In order to follow along with this tutorial, you will need
  • Hadoop
  • Pentaho Data Integration
  • HBase

This tutorial describes how to use data from a sample flat file to create a HBase table using a PDI transformation. For the sake of brevity, you will use a prepared sample dataset and a simple transformation to prepare and transform your data for HBase loads.

If not already running, start Hadoop, PDI, and HBase. Unzip the sample data files and put them in a convenient location:

  1. Create a HBase Table.
    1. Open the HBase shell by entering hbase shell at the command line.
    2. Create the table in HBase by entering create 'weblogs', 'pageviews' in the HBase shell. This creates a table named weblogs with a single column family named pageviews.
    3. Close the HBase shell by entering quit.
  2. From within the Spoon, create a new transformation by selecting File > New > Transformation.
  3. Identify the source where the transformation will get data from. For this tutorial your source is a text file (.txt). From the Input folder of the Design palette on the left, add a Text File Input step to the transformation by dragging it onto the canvas.
  4. Edit the properties of the Text file input step by double-clicking the icon. The Text file input dialog box appears.
  5. From the File tab, in the File or Directory field, click Browse and navigate to the weblog_hbase.txt file. Click Add.
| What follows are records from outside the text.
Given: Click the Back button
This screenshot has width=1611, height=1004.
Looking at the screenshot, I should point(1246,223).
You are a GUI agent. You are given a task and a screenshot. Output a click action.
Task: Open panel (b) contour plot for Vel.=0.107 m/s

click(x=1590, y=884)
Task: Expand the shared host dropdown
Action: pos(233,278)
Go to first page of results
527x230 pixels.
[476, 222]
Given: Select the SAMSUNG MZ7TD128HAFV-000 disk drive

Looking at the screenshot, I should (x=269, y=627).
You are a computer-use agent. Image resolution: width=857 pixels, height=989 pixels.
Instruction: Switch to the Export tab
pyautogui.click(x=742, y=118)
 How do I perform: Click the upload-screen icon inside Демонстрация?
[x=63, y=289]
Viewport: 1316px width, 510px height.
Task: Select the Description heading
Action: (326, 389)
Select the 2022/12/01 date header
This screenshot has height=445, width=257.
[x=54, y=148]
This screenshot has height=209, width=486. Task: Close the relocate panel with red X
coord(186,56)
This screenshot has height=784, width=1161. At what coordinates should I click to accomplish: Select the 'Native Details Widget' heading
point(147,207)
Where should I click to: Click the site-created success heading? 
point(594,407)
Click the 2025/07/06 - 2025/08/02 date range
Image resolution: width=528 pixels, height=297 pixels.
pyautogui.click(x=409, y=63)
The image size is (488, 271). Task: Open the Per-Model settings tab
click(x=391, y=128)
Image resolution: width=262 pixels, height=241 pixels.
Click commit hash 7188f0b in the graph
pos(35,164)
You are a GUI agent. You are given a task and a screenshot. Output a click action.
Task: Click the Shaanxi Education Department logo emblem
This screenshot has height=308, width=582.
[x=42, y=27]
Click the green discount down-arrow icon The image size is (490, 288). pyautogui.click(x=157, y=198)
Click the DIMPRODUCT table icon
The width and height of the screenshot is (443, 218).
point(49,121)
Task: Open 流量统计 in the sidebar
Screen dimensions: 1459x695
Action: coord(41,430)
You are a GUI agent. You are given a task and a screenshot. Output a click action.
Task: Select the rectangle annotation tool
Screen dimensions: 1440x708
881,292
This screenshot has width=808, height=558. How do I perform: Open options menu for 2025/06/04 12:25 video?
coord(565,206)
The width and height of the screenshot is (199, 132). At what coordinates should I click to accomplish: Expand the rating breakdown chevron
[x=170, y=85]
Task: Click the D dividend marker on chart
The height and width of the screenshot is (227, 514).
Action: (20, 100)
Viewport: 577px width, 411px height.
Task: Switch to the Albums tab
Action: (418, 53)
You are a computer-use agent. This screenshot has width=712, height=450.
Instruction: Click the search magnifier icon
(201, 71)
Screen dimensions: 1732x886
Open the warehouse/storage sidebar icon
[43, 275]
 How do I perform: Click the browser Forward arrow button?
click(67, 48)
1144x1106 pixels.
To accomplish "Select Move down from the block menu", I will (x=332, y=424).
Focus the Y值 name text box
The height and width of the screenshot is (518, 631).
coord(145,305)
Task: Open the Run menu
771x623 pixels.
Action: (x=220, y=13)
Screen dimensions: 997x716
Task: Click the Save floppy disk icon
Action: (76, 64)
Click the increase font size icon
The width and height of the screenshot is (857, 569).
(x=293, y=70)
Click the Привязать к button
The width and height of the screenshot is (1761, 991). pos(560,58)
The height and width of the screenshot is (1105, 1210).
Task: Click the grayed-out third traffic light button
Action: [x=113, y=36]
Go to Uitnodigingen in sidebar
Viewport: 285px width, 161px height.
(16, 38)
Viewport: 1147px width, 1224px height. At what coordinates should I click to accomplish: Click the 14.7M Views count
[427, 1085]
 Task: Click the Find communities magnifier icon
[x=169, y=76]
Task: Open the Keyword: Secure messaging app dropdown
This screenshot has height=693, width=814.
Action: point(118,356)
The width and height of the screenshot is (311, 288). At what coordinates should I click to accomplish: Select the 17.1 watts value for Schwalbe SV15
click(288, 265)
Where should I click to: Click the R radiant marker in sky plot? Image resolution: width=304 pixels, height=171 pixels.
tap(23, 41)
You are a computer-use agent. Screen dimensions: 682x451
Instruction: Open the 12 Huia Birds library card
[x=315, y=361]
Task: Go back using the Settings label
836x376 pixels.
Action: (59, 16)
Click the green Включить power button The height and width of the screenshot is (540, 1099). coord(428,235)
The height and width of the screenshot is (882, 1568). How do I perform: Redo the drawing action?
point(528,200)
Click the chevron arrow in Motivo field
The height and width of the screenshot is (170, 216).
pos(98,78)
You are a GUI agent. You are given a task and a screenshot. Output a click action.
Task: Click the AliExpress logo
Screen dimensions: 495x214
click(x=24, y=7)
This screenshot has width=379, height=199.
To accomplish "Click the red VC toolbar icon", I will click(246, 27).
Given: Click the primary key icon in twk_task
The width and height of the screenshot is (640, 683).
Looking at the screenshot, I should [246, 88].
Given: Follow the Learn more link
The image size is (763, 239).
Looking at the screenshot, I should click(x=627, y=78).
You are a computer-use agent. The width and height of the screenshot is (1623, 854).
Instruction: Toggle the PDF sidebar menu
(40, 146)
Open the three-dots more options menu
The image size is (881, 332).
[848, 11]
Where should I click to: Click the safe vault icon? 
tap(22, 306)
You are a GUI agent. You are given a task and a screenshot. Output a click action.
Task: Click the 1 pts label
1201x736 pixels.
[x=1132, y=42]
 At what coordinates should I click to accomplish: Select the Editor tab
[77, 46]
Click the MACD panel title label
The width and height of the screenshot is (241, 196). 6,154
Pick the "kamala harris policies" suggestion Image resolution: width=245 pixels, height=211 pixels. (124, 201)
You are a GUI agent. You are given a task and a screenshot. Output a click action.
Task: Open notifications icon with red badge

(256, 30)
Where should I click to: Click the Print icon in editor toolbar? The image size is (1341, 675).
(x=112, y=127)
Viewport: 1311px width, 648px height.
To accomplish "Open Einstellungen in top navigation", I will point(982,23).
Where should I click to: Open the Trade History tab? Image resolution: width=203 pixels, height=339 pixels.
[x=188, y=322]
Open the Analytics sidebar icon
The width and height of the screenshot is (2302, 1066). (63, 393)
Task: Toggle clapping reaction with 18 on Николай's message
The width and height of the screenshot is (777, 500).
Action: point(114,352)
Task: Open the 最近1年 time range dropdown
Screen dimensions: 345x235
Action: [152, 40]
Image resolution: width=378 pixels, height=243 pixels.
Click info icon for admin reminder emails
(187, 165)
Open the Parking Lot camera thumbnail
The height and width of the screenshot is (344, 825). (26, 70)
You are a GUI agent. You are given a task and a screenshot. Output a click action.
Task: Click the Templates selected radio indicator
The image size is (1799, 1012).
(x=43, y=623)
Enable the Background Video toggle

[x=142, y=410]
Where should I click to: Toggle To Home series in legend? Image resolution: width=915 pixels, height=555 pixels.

    The file appears in the Selected files pane.

  6. Configure the contents of the file by switching to the Content tab.
    1. For Separator, clear the contents and click Insert TAB.
    2. Check the Header checkbox.
    3. For Format, Select Unix from the drop-down menu.
  7. Configure the input fields.
    1. From the Fields tab, select Get Fields to populate the list the available fields.
    2. A dialog box appears asking for Number of sample lines. Enter 100 and click OK.
    3. Change the Type of the field named key to String and set the Length to 20.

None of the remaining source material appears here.